A equidade é um dos princípios doutrinários do Sistema Único de Saúde (SUS), fundamental para a organização da Atenção Básica no Brasil, conforme reforçado pela Portaria nº 2.436/2017 (PNAB). Este princípio reconhece que as pessoas possuem diferentes condições de vida e saúde, e, portanto, o cuidado deve ser ofertado de maneira a atender às suas necessidades específicas, combatendo a estigmatização e a discriminação. A equidade busca minimizar as desigualdades sociais e de saúde, garantindo que o direito à saúde seja efetivo para todos, independentemente de idade, gênero, etnia, condição socioeconômica ou qualquer outra característica. Diferentemente da universalidade, que assegura o acesso de todos aos serviços de saúde, a equidade vai além, propondo que se trate os desiguais de forma desigual para que se tornem iguais em oportunidades. Isso implica em destinar mais recursos e atenção a quem mais precisa, priorizando grupos vulneráveis e regiões com maiores carências. A aplicação da equidade impacta diretamente na autonomia dos indivíduos e na melhoria de sua situação de saúde, ao promover estratégias que evitem a exclusão social e garantam um cuidado mais justo e eficaz. Para residentes, compreender a equidade é crucial para a prática clínica e gestão em saúde, pois orienta a tomada de decisões que visam à redução das disparidades em saúde. A Portaria nº 2.436/2017 serve como um guia para a organização da Atenção Básica, enfatizando a importância de um olhar atento às particularidades de cada indivíduo e comunidade, promovendo um sistema de saúde mais justo e inclusivo.

Perguntas Frequentes

Qual a diferença entre universalidade e equidade no SUS?

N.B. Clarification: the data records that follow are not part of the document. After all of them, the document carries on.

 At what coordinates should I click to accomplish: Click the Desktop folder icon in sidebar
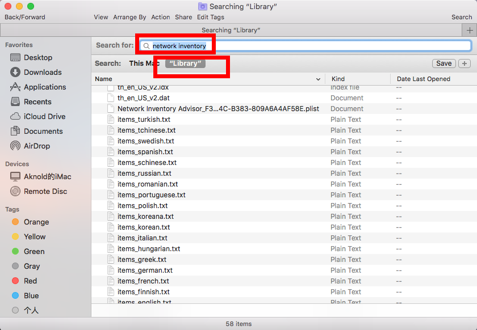(15, 58)
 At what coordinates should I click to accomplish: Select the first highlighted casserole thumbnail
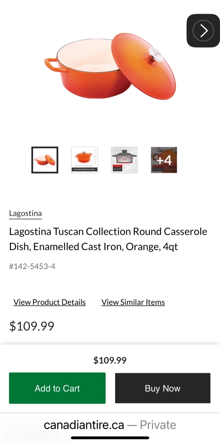pos(45,160)
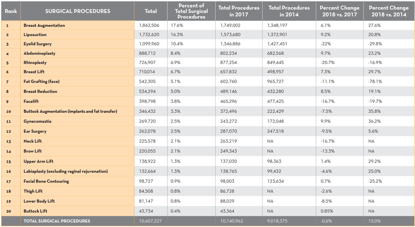Click Percent of Total Surgical Procedures header
Screen dimensions: 415x227
pyautogui.click(x=191, y=11)
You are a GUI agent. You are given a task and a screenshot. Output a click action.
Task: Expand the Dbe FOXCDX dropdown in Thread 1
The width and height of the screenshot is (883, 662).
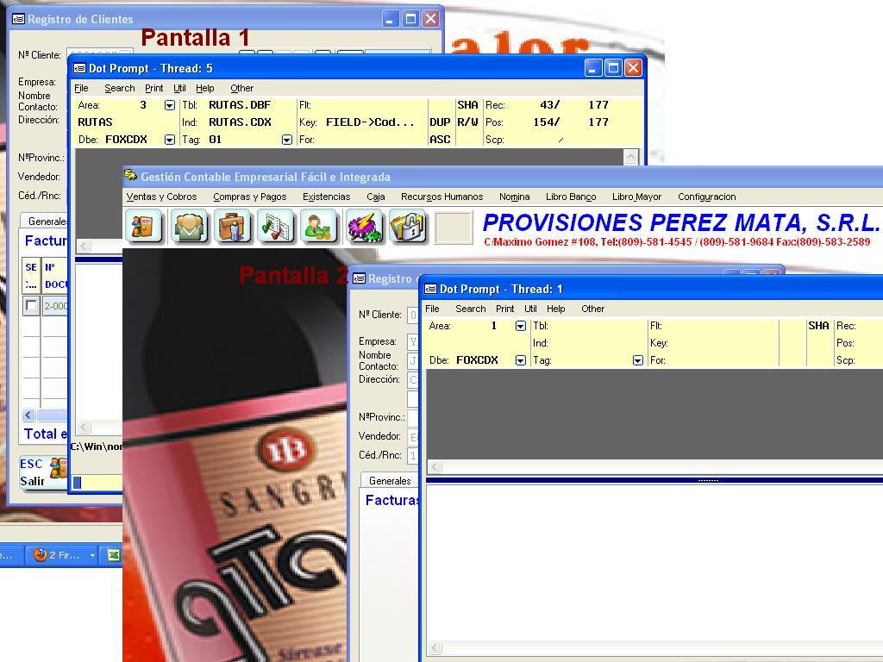(520, 360)
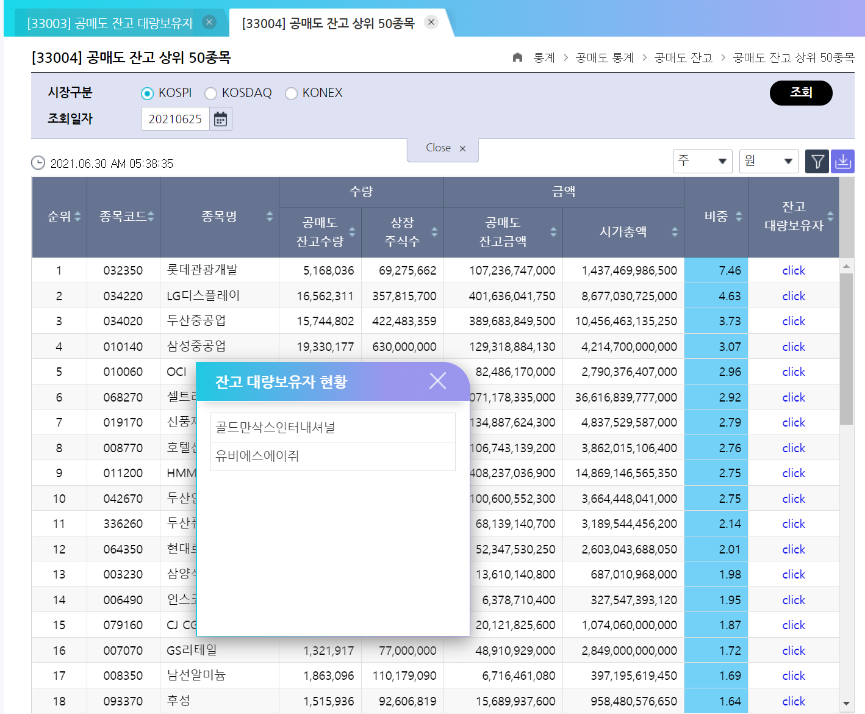The width and height of the screenshot is (865, 714).
Task: Switch to [33003] 공매도 잔고 대량보유자 tab
Action: tap(110, 23)
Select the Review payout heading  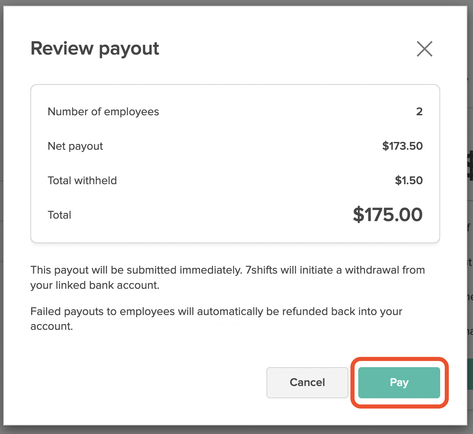95,48
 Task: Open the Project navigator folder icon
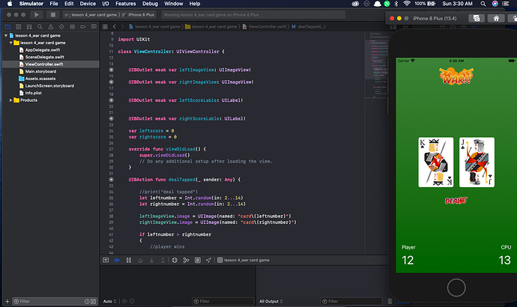[x=8, y=27]
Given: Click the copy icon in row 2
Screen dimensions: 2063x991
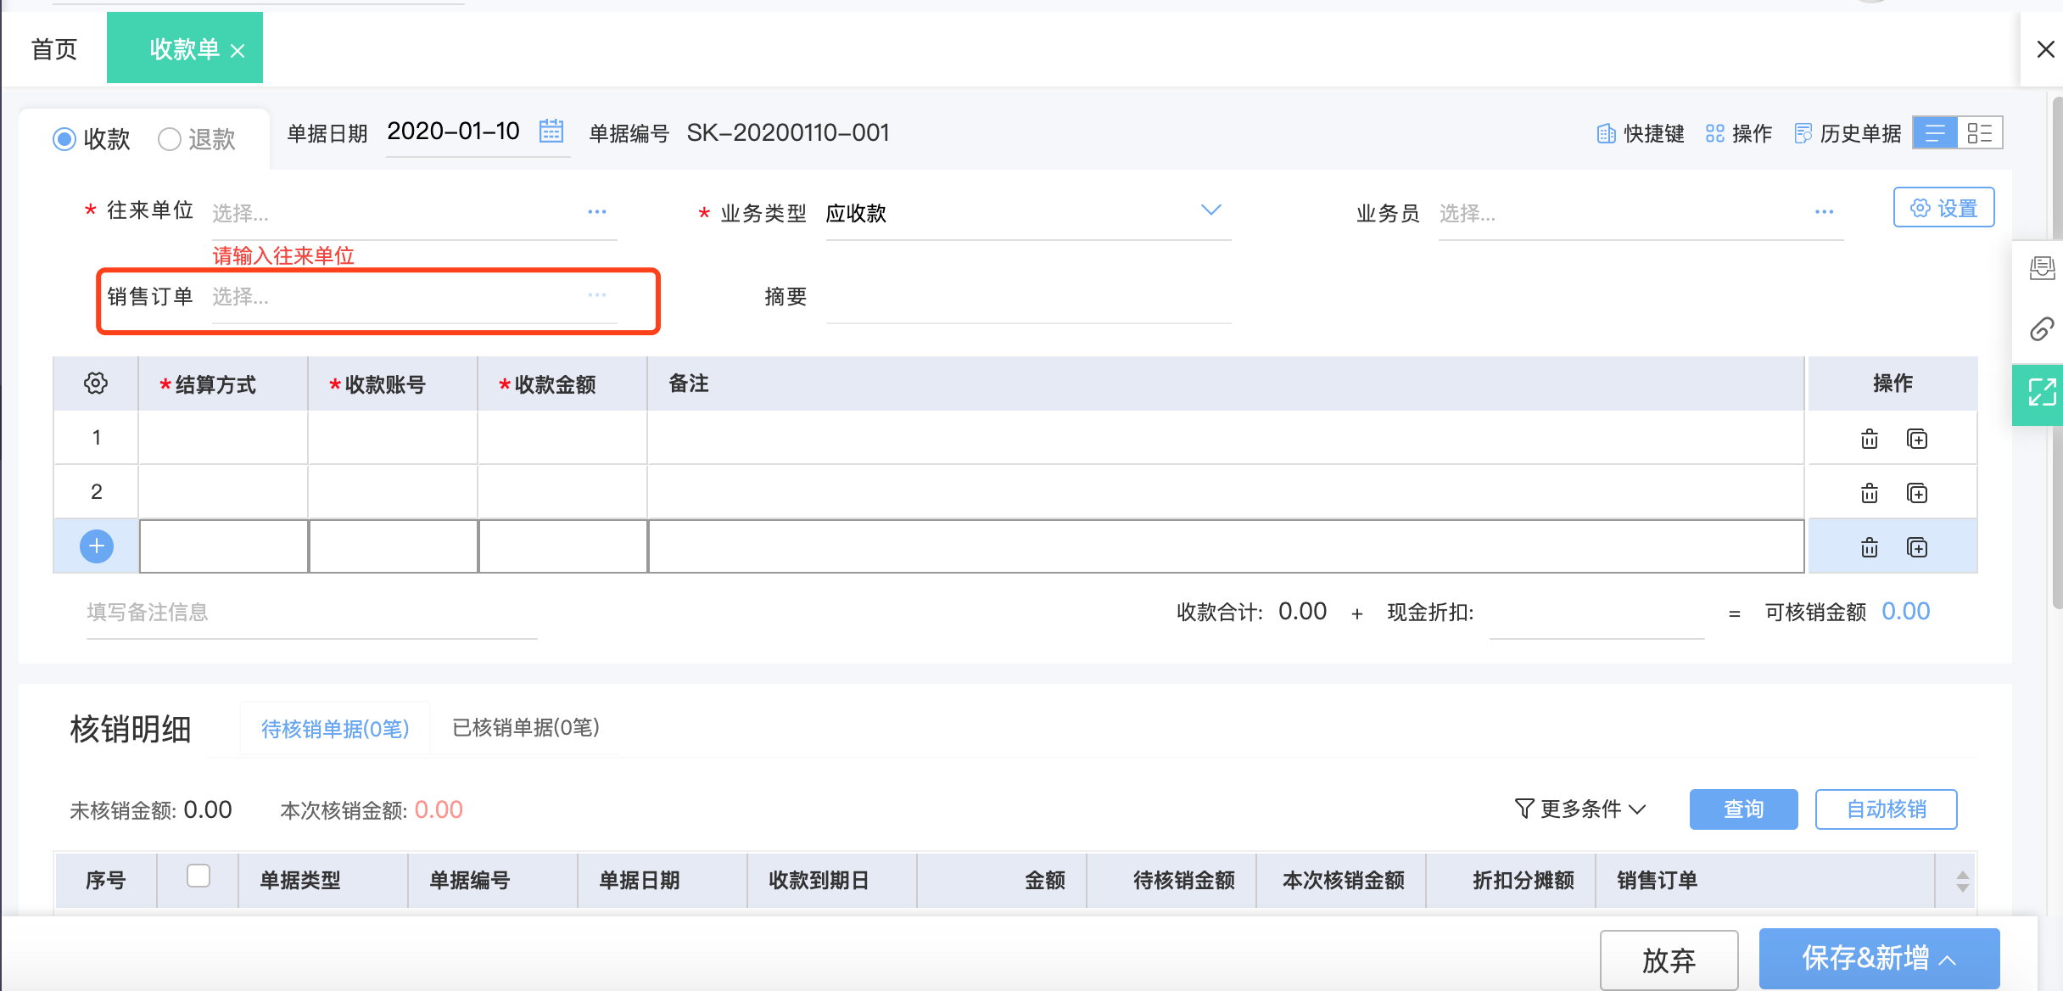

Universalidade garante que todos os cidadãos brasileiros tenham direito ao acesso aos serviços de saúde. Equidade, por sua vez, busca oferecer tratamento diferenciado conforme as necessidades de cada indivíduo ou grupo, visando reduzir as desigualdades sociais e de saúde.

Como a Portaria nº 2.436/2017 aborda a equidade?

A Portaria nº 2.436/2017, que institui a Política Nacional de Atenção Básica (PNAB), orienta a organização da Atenção Básica nos municípios, reforçando a necessidade de um cuidado que reconheça as diferenças e atenda à diversidade, minimizando desigualdades e evitando exclusão.

Quais são os principais desafios para a implementação da equidade na prática?

Os desafios incluem a identificação precisa das necessidades de saúde de grupos vulneráveis, a alocação adequada de recursos para atender a essas necessidades e a superação de barreiras sociais, culturais e econômicas que perpetuam as desigualdades.